For each $n$, $1\le n\le m$, there are special cycles $Z\left(T\right)$ in $S$ of codimension $n{d}_{+}$, indexed by totally positive semidefinite matrices with coefficients in the ring of integers $O_F$. The generating series for the classes of these cycles in the cohomology group $H^{2n{d}_{+}}\left(S\right)$ are Hilbert–Siegel modular forms of parallel weight $\frac{m}{2}+1$. One can form analogous generating series for the classes of the special cycles in the Chow group ${CH}^{n{d}_{+}}\left(S\right)$. For $d_{+}=1$ and $n=1$, the modularity of these series was proved by Yuan, Zhang and Zhang. In this note we prove the following: Assume the Bloch–Beilinson conjecture on the injectivity of Abel–Jacobi maps.
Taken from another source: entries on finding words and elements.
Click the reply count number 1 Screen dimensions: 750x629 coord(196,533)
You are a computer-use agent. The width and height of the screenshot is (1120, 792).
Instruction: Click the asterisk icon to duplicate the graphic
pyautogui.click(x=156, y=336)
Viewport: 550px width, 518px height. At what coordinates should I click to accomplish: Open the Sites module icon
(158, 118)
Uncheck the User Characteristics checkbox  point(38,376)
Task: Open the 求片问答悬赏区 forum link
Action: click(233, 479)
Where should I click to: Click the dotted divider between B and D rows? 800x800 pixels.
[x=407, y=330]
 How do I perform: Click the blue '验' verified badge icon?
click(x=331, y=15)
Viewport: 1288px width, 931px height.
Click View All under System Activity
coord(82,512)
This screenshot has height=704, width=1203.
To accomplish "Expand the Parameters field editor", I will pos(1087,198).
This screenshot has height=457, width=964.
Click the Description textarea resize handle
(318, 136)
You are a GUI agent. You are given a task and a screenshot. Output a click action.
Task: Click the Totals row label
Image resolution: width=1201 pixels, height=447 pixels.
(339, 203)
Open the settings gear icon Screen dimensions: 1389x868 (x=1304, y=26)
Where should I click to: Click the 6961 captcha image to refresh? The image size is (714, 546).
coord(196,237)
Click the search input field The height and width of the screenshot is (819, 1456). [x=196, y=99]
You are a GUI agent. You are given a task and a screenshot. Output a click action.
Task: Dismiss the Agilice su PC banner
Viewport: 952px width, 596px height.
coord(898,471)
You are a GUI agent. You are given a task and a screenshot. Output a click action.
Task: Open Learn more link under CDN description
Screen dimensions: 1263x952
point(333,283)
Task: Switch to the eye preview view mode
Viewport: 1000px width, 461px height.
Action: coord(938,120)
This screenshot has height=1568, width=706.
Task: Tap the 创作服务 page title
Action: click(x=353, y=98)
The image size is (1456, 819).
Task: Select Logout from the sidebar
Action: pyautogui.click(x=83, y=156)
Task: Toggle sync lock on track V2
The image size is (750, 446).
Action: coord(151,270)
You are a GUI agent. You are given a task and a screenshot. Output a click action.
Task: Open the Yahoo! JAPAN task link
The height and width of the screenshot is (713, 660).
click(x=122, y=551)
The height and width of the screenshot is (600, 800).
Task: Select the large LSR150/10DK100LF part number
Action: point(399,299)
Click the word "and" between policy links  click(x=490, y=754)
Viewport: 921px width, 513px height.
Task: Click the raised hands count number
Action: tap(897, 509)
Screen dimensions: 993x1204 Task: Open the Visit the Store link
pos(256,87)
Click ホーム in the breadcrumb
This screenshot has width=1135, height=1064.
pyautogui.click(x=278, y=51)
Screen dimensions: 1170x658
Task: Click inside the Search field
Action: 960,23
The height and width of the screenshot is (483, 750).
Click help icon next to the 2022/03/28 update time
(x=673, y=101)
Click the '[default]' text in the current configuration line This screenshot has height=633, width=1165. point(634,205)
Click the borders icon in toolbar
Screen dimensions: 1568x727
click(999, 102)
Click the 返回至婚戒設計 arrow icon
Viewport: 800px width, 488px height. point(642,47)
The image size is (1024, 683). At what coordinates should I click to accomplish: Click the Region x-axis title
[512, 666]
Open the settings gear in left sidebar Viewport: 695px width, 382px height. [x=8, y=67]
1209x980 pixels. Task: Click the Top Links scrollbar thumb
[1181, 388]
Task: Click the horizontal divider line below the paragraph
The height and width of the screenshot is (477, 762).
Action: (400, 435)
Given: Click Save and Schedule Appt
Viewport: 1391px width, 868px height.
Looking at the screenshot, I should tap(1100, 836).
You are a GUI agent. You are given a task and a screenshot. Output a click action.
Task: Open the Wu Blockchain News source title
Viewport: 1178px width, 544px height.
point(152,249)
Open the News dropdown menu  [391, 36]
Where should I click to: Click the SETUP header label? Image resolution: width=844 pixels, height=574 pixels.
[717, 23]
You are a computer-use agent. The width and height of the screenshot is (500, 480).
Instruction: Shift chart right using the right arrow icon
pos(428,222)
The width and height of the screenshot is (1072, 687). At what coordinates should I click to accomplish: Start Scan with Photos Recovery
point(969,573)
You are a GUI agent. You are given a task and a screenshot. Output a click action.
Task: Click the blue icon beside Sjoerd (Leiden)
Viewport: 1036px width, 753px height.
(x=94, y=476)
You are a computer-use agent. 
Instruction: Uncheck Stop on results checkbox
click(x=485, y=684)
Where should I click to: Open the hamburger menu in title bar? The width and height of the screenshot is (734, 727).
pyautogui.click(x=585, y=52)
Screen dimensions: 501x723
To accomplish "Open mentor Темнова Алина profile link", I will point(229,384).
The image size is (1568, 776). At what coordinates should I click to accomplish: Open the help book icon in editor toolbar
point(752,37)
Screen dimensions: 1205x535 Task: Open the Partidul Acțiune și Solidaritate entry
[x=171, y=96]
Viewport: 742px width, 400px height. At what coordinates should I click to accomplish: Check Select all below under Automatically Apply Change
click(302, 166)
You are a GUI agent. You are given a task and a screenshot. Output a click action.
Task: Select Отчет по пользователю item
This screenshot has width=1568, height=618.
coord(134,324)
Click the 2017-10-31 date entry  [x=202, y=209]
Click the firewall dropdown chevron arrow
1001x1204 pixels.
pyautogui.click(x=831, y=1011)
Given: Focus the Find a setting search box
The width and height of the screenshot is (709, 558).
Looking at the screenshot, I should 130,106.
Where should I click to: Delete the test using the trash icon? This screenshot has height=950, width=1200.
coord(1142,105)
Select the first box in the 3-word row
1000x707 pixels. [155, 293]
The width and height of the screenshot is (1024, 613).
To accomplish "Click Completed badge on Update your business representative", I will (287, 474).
Then the Chow group valued generating series for special cycles of codimension $n{d}_{+}$ on $S$ is modular for all $n$ with $1\le n\le m$.

在本笔记中，我们考虑了 Shimura 变体的特殊代数循环$\mathrm{小号}$与二次空间相关联$五$在一个完全真实的领域$F$,$|F：\mathbb{Q}|=d$, 的签名

对于每个$n$,$1\le n\le 米$, 有特殊的循环$Z\left(吨\right)$在$\mathrm{小号}$维数$n{d}_{+}$，由具有整数环中的系数的完全正半定矩阵索引${○}_F$. 上同调群中这些环类的生成序列$H^{2n{d}_{+}}\left(\mathrm{小号}\right)$是 Hilbert-Siegel 模形式的平行权重$\frac{米}{2}+1$. 可以为 Chow 群中的特殊循环的类形成类似的生成序列${甲烷}^{n{d}_{+}}\left(\mathrm{小号}\right)$. 为了$d_{+}=1$和$n=1$，这些系列的模块化被袁、张和张证明了。在这篇笔记中，我们证明了以下几点：假设关于 Abel-Jacobi 映射的注入性的 Bloch-Beilinson 猜想。然后 Chow 小组重视生成序列的特殊循环的 codimension$n{d}_{+}$在$\mathrm{小号}$对所有人都是模块化的$n$和$1\le n\le 米$.